Loading in five years of RSEI data increased the size of the database from about 1.4 billion rows to about 7 billion rows. Yet BigQuery happily crunched through it.
When our code finished running, we had detected more than 1,000 toxic hot spots — some the size of a single grid cell, some encompassing entire cities or regions. We were also able to determine which facilities were responsible for the highest average cancer risks within a given radius surrounding them.
This led us to some shocking initial findings, one of which did not stand up to scrutiny once we started reporting it out.
Our colleague Ava Kofman started pursuing an initial finding that appeared to indicate that Boeing was responsible for substantially increasing cancer risk over the city of Portland, Oregon. But her interviews and comparisons with state databases showed that the company had actually misreported its data to the EPA, and that faulty data had shown up as a massive overestimate of risk in the RSEI model underlying our analysis. Boeing subsequently fixed the problem and sent amended data to the agency.
Ava’s finding led us to stop what we were doing and rethink our assumptions. We created a large-scale, systematized fact-checking process. We reached out to each of the top 200 facilities (ranked by the level of nearby cancer risk) to ask them if their emissions reporting was accurate — and if not, whether they would resubmit 2014-18 data to the EPA. Of the 109 companies that responded to us, 71% confirmed that their reported emissions were correct, and 29% noted errors, which we asked them to correct. We then worked with RSEI experts to adjust the output of the model to reflect the chemical concentrations the companies provided to us directly.
Finding Stories in the Data
Once we completed the nationwide interactive map, we had a trove of potential stories before us.

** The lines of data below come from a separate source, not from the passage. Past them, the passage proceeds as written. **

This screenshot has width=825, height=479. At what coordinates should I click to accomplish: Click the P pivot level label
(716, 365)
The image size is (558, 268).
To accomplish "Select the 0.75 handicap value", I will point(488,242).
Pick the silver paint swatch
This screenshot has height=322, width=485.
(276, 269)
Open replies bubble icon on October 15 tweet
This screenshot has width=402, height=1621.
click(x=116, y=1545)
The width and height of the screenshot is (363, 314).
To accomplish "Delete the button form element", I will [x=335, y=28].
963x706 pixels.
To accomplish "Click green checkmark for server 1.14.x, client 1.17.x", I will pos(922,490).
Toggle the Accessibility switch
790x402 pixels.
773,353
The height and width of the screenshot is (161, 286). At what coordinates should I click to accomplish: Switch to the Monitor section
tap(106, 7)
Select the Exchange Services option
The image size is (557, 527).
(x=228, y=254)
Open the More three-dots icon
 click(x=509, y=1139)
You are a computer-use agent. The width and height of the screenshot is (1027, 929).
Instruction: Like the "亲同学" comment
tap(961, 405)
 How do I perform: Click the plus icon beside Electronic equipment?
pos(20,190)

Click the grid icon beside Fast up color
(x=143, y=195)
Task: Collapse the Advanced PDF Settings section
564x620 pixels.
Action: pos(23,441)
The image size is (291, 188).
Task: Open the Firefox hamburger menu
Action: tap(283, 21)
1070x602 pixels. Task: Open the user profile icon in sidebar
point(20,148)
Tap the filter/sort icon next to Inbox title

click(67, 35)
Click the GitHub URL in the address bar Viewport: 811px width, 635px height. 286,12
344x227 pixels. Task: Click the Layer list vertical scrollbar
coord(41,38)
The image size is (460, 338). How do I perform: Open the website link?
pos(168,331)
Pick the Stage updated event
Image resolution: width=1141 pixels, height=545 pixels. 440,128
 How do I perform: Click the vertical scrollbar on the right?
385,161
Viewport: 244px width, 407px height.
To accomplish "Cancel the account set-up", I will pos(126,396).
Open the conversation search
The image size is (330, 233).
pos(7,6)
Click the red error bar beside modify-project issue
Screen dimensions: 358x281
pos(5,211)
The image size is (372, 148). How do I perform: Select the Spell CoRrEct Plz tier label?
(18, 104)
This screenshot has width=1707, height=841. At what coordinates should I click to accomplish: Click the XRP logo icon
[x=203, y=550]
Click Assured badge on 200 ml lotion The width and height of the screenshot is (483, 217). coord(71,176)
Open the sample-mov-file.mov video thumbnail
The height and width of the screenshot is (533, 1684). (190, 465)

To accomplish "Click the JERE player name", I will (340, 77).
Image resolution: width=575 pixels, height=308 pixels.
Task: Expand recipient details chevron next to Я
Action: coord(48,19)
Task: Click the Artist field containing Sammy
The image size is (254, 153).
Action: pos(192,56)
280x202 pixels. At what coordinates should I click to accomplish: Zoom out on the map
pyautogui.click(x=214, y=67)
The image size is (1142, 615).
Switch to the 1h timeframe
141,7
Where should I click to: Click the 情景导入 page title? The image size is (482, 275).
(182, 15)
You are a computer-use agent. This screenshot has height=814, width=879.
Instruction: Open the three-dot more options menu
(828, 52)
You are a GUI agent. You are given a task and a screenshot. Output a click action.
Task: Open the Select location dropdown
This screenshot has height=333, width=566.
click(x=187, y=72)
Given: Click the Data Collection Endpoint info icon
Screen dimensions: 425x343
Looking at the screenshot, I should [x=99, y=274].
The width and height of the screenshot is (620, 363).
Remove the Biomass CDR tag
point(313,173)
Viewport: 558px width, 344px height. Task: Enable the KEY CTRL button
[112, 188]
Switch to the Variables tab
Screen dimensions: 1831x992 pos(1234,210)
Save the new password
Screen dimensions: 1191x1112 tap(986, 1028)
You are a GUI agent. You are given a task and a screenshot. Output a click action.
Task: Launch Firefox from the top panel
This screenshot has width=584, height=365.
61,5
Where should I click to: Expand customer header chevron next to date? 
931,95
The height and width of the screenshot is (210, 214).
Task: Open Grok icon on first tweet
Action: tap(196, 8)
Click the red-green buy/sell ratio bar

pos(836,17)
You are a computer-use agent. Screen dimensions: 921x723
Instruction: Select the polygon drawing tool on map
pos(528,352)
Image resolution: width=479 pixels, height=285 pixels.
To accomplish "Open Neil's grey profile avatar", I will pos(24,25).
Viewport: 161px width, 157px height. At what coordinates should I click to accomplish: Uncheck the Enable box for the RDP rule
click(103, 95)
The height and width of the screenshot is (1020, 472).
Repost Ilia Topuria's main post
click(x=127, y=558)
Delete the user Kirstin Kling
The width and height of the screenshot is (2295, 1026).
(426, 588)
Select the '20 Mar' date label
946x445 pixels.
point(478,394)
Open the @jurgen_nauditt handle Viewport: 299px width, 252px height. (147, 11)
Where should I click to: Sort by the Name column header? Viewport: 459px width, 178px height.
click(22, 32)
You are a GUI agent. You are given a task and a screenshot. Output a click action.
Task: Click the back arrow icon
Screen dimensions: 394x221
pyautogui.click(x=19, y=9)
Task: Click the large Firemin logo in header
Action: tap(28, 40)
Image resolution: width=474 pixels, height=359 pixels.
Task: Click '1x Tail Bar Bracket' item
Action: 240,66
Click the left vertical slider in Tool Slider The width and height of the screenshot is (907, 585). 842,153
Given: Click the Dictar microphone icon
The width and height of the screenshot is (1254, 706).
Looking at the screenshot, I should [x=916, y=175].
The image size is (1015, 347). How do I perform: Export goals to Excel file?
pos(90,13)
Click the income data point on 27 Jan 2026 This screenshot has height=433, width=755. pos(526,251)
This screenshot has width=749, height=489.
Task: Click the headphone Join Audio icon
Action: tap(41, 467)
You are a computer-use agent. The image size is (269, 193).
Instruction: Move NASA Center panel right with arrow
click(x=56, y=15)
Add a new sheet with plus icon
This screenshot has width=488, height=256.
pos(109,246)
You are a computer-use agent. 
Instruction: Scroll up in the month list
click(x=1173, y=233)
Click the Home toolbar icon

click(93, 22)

Some of the hot spots we identified, like Cancer Alley and the Houston Ship Channel, were infamous. Others, like the cloud of toxic ethylene oxide covering a large swath of Laredo, Texas, were not previously known — even to residents breathing the contaminated air.
Seven more ProPublica reporters joined the effort. They fanned out to report out the conditions on the ground in some of the nation’s most toxic industrial areas and to investigate the state and local policy decisions driving the high emissions rates there.
Early on, we were interested in understanding which communities were most affected by the toxic pollution. Since RSEI data is available at the census-tract level, we were able to join our cancer risk estimates to demographic information. This analysis estimated that predominantly Black census tracts experience more than double the level of toxic industrial air pollution as majority-white tracts.
We were also curious about which companies were the primary drivers of the toxic pollution. We mapped the facility ownership profiles of the nation’s dominant chemical companies. We then computed the number of RSEI grid cells in which each company independently elevates cancer risk above various EPA risk thresholds. We published the results of this analysis in the first story of our “Sacrifice Zones” series.
After our stories and interactive news application launched, the EPA announced a raft of targeted actions and specific reforms including stepped-up air monitoring and scrutiny of industrial polluters. In February 2022, three Democratic U.S. representatives introduced a $500 million bill that would require the EPA to create a pilot program for air monitoring in communities overburdened with pollution.